One of the most reliable results of any natural disaster is the spreading of bad economics. In this Reuters story from the Washington Post  (rr), we learn that three mutually exclusive outcomes are going to somehow occur. First, Katrina is bad for us:
Katrina, which last week hit south Florida, was expected to
cause a total of $10 billion to $26 billion in insured damages,
according to hurricane modeling firms. It could be the most
expensive storm to ever hit the United States.
But Katrina will also increase GDP, which is presumably good for us:
"There will be a lot of rebuilding that is going to need to
occur. These things do spur GDP growth," said Ken Mayland,
president of ClearView Economics in Pepper Pike, Ohio.

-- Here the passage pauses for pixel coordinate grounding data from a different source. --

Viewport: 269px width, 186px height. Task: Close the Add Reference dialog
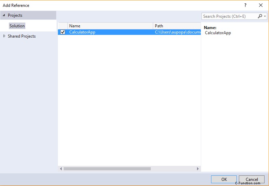[x=261, y=5]
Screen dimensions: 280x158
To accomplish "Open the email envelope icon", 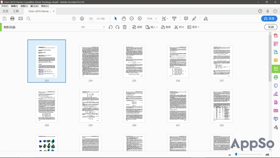I will click(x=20, y=19).
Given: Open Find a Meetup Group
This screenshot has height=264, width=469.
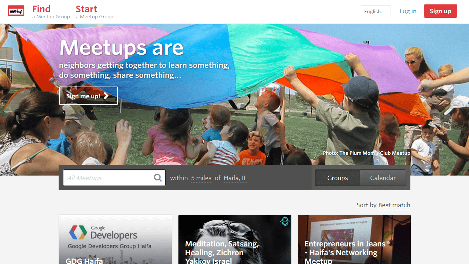Looking at the screenshot, I should pos(51,12).
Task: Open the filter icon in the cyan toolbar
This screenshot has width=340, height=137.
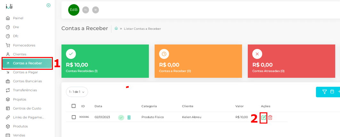Action: 325,92
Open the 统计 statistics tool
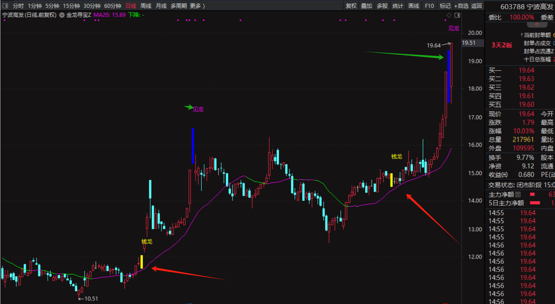555x304 pixels. tap(398, 6)
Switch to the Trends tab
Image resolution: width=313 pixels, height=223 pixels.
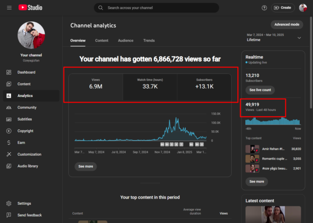coord(149,40)
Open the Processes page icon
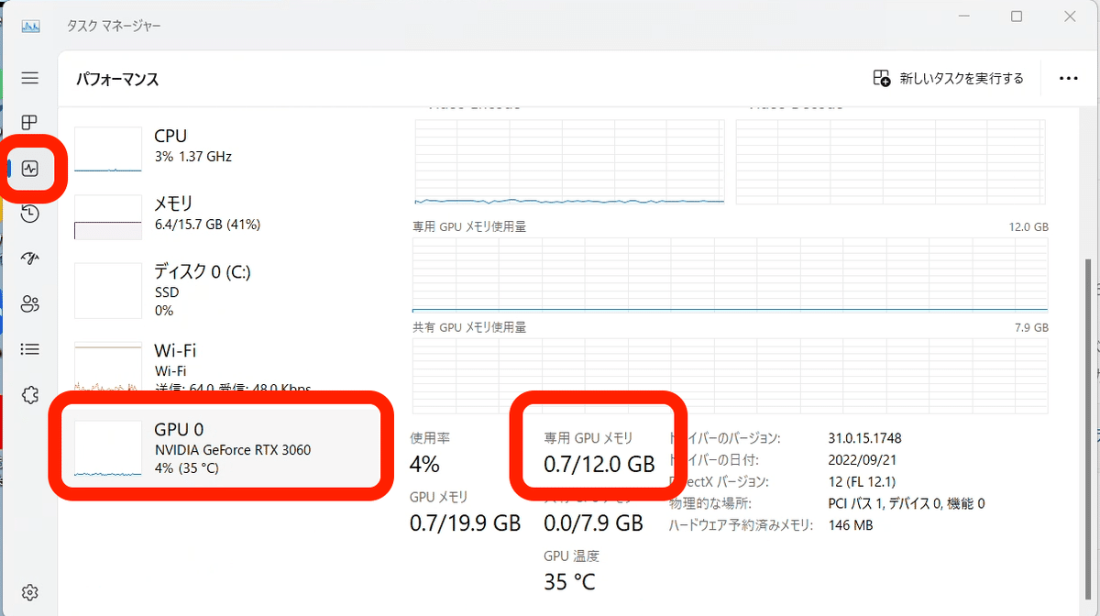Image resolution: width=1100 pixels, height=616 pixels. point(29,123)
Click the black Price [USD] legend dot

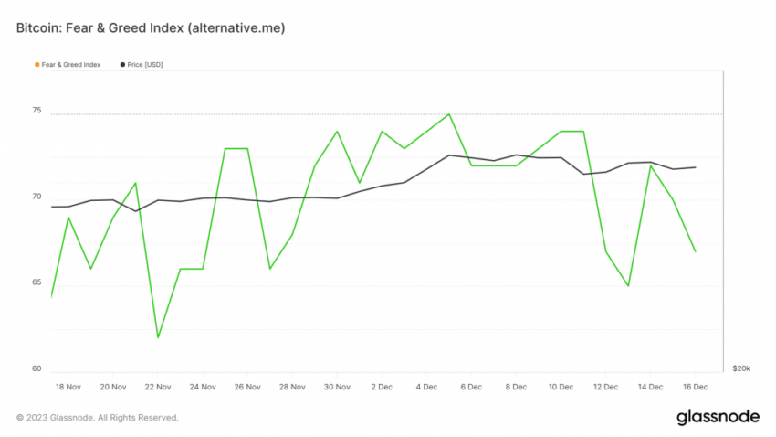click(x=122, y=64)
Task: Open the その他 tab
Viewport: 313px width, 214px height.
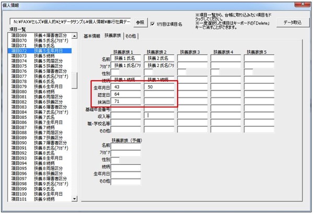Action: click(131, 36)

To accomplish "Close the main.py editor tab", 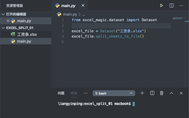I will tap(83, 6).
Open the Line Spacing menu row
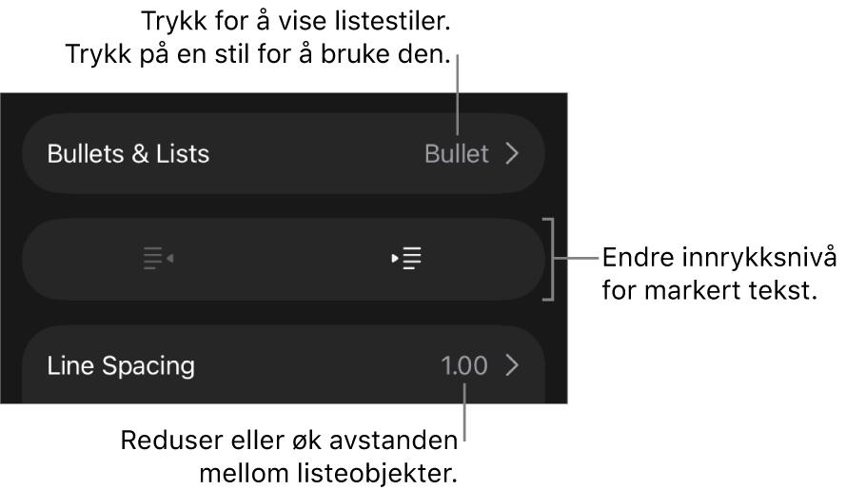 tap(283, 365)
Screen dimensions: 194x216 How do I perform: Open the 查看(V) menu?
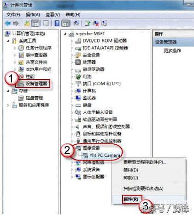click(x=53, y=15)
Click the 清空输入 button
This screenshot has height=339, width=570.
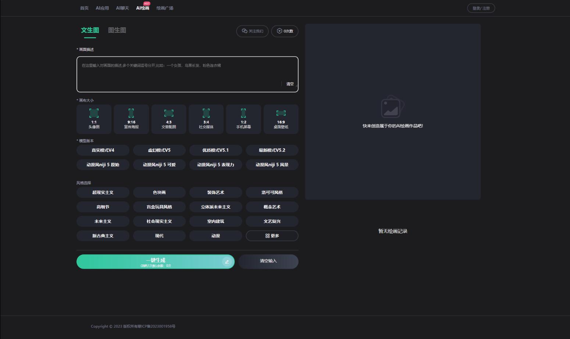268,261
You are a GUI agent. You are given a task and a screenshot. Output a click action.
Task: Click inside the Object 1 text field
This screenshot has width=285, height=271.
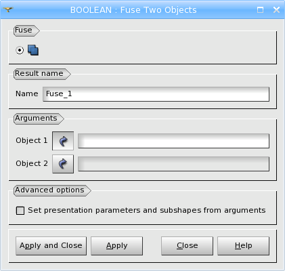[x=173, y=141]
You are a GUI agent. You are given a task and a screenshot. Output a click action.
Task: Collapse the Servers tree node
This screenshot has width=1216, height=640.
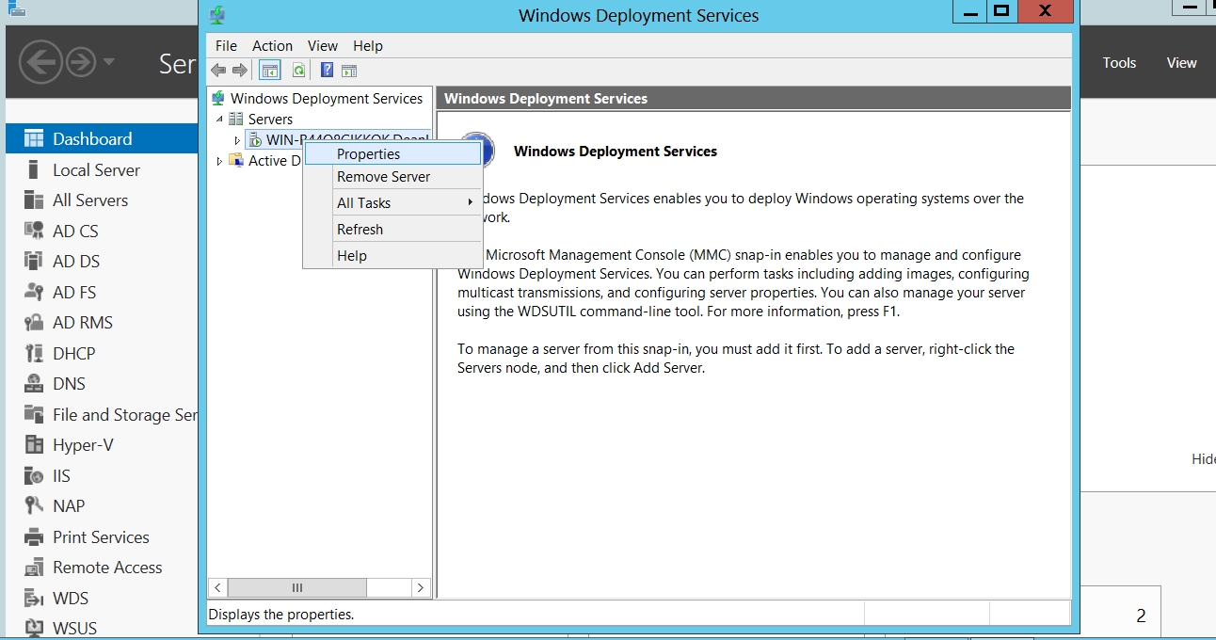[220, 120]
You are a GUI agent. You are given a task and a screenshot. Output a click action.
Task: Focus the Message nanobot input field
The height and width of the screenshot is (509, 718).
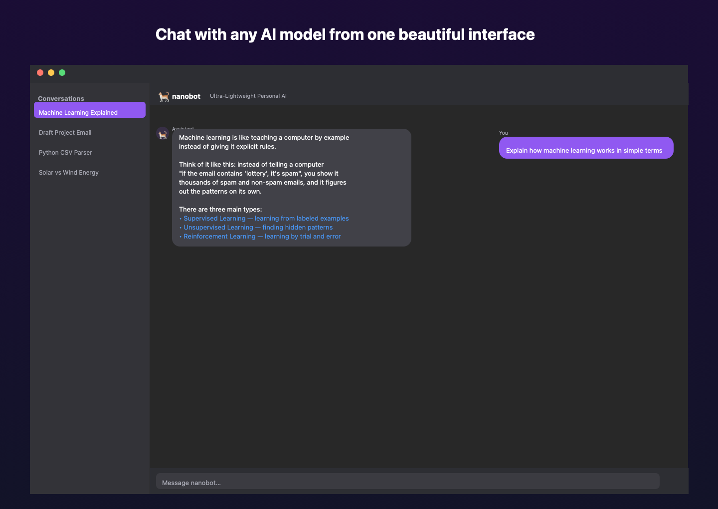pyautogui.click(x=407, y=481)
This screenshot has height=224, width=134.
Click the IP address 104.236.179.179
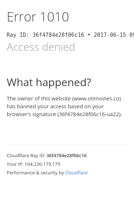coord(42,164)
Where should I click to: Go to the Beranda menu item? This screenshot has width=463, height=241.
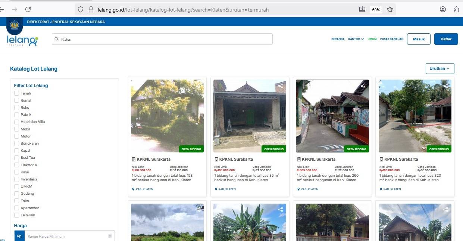click(x=338, y=39)
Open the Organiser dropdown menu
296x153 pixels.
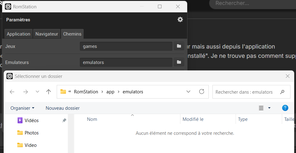click(22, 108)
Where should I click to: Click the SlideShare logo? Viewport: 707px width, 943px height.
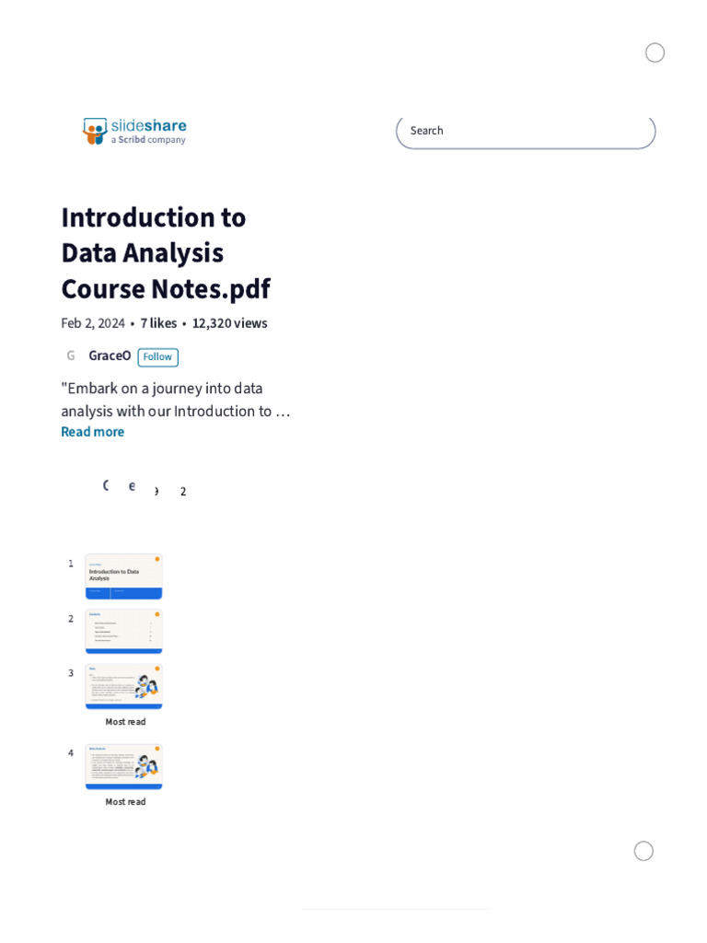(x=134, y=131)
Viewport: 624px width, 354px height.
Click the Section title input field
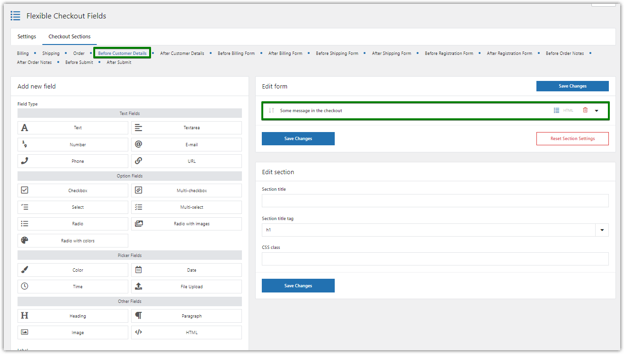click(435, 201)
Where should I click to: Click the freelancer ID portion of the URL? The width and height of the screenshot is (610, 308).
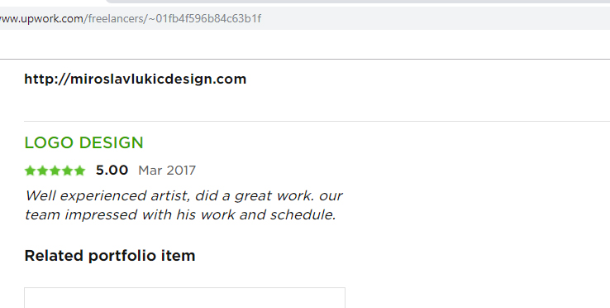(x=205, y=18)
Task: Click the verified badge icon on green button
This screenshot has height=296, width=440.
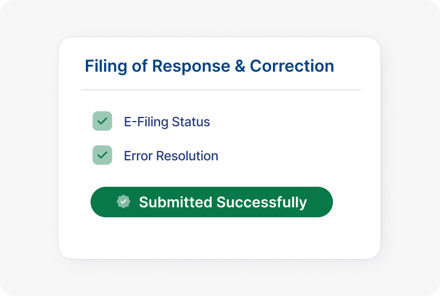Action: tap(123, 202)
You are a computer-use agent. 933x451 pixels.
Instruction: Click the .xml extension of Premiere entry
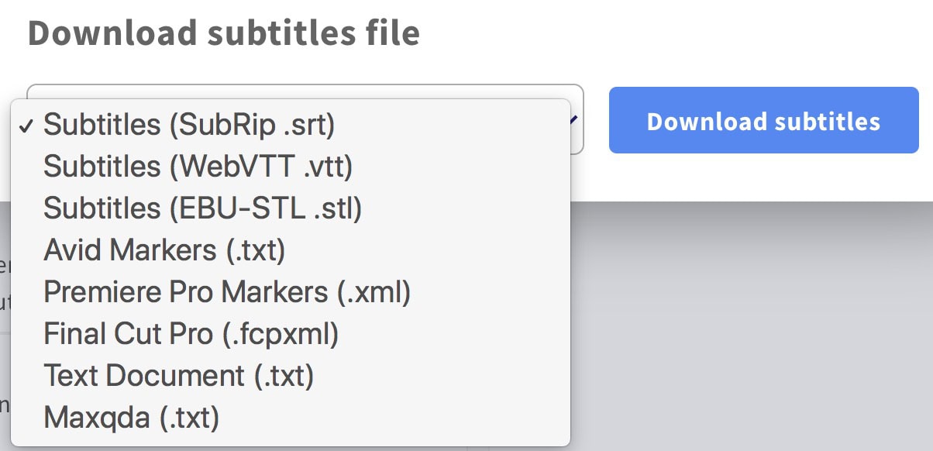point(374,292)
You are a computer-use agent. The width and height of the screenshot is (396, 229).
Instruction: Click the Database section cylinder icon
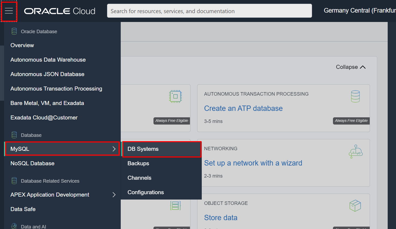(x=14, y=135)
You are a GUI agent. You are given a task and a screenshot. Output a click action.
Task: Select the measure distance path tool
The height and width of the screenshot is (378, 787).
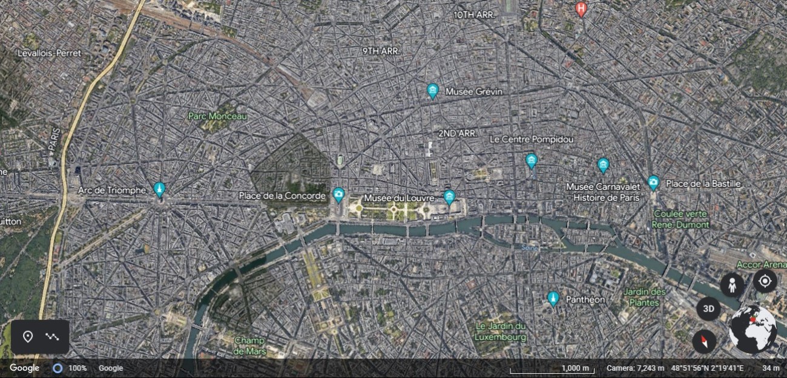52,337
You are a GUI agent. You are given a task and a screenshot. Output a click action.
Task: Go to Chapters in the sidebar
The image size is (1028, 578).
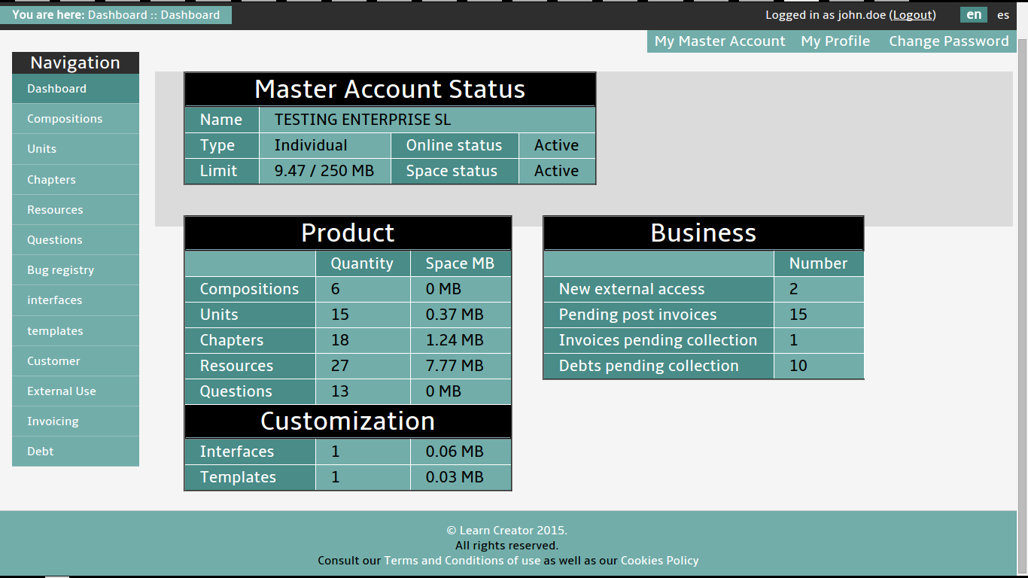pyautogui.click(x=51, y=180)
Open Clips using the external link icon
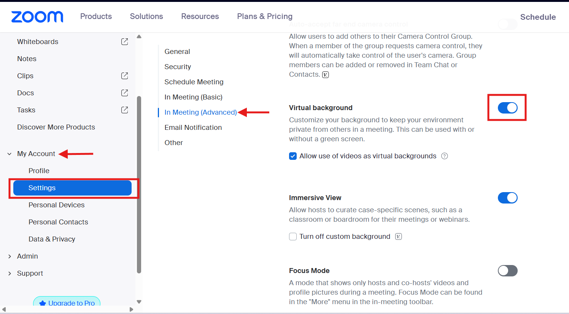This screenshot has height=314, width=569. point(124,76)
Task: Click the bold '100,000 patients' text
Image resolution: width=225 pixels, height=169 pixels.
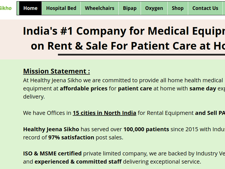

And at the same time, it’s a wash—the costs will be counterbalanced by the benefits:
Diane Swonk, chief economist at Mesirow Financial in
Chicago, said wages lost by workers and revenues missed at
shops and other businesses would be generally short-lived and
replaced by stepped-up demand for construction and other
workers and higher sales at home-supplies outlets.
Maybe the last two economists quoted were quoted out of context. Or maybe they meant something more nuanced, holding things constant that they didn’t explicitly mention. But maybe they just don’t understand that Bastiat had it right.  Destruction is bad.